→ Problem description:
Among the lines below, which ones contain the word "with"? Copy every such line.

[Collected data]
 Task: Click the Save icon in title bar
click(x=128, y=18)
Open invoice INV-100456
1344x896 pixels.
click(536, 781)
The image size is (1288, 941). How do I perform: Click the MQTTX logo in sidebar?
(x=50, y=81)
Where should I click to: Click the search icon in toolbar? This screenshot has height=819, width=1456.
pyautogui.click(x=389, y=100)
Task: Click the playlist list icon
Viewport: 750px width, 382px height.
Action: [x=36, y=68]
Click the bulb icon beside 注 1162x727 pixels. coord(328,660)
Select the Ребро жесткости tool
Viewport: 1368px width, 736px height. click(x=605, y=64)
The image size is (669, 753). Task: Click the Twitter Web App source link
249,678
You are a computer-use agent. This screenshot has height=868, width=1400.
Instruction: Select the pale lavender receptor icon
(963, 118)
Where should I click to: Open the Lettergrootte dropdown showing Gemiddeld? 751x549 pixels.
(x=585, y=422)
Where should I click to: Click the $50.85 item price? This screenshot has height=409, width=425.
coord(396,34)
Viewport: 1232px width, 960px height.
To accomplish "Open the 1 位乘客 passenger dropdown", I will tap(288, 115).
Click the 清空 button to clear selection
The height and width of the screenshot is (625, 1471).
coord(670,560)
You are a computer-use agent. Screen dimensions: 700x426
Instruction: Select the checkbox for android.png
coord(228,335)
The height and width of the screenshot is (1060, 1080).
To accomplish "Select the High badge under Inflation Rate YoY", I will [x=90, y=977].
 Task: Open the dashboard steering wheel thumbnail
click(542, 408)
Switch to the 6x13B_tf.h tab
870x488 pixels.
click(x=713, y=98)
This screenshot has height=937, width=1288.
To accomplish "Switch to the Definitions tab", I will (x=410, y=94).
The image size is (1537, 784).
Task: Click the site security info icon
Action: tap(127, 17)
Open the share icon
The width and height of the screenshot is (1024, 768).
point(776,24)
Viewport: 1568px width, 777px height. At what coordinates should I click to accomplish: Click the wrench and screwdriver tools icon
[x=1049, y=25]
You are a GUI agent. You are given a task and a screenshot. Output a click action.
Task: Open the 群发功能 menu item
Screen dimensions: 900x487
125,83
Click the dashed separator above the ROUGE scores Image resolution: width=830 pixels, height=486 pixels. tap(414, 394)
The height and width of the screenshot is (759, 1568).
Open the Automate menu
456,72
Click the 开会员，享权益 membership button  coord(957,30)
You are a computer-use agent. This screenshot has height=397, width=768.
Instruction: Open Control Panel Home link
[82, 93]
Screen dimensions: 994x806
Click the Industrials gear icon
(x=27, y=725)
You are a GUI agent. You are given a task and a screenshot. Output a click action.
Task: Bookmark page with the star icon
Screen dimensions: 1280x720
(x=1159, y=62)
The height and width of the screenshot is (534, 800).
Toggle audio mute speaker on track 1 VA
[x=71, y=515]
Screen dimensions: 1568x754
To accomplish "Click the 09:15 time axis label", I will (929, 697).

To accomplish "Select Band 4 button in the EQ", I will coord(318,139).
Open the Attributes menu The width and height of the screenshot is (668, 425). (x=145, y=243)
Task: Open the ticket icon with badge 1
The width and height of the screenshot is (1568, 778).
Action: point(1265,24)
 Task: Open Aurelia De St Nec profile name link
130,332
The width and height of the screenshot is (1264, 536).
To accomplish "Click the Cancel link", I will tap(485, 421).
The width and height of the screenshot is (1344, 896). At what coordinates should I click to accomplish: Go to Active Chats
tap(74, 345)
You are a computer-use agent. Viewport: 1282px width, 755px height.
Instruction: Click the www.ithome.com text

→ Response to the exercise:
Task: Bookmark page with the star icon
Task: Open the ticket icon with badge 1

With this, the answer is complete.